BlackBerry faces long odds in the smartphone industry. The company has been losing market share for years after being slow to add the kind of features and applications offered by Apple.
“Looks like doors are closing on BlackBerry, and they are going to be looking at fewer options,” said Jack Ablin, chief investment officer at BMO Private Bank in Chicago, who helps manage $66 billion in assets. “Another company may want to get a jump into the handheld device business. Besides that, I would say a last-ditch measure would be to sell intellectual property and patents.”

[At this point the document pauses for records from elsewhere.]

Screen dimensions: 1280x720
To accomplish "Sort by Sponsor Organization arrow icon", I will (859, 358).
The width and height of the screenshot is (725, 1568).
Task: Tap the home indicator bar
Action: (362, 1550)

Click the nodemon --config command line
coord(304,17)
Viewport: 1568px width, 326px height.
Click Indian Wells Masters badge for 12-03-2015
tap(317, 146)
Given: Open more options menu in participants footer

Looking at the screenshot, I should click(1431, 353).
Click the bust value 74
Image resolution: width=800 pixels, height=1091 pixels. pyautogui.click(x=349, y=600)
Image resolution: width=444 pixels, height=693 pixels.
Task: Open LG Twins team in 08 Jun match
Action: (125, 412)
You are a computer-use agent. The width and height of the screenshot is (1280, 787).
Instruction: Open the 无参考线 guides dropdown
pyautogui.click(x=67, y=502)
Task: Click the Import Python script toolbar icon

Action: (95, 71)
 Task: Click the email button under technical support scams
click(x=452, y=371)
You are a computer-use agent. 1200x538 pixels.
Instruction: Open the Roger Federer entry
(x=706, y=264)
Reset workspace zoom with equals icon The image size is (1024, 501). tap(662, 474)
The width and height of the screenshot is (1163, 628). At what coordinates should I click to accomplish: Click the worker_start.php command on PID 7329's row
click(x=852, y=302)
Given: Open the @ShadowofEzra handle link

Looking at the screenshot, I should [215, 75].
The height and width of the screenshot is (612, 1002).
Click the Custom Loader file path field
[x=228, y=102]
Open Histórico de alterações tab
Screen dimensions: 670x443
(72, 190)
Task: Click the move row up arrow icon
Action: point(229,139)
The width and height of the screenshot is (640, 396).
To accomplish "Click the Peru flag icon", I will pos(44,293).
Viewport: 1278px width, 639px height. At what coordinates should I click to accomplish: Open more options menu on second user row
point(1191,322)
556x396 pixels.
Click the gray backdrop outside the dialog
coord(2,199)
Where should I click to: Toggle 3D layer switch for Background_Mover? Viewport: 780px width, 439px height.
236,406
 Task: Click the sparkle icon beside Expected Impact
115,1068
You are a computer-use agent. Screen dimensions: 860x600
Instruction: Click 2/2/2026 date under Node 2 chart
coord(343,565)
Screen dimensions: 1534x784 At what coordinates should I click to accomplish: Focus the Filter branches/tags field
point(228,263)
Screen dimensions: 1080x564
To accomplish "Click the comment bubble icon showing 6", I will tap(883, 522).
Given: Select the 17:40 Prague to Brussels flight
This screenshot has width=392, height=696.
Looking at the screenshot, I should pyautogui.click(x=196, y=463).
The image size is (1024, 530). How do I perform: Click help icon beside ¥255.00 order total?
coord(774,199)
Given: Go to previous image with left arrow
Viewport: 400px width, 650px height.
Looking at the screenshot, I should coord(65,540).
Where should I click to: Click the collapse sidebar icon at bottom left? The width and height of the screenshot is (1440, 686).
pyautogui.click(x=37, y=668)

The company put itself on the block after the new BlackBerry 10 operating system failed to compete with the iPhone and devices powered by Google Inc.’s Android software. Today’s move marks the conclusion of BlackBerry’s strategic review. As part of the changes, Heins and David Kerr will step down as directors. Barbara Stymiest, the company’s current chairman, will remain on the board as the head of the audit and risk-management committee.
“The BlackBerry board conducted a thorough review of strategic alternatives and pursued the course of action that it concluded is in the best interests of BlackBerry and its constituents, including its shareholders,” Stymiest said in the statement. “This financing provides an immediate cash injection on terms favorable to BlackBerry, enhancing our substantial cash position.”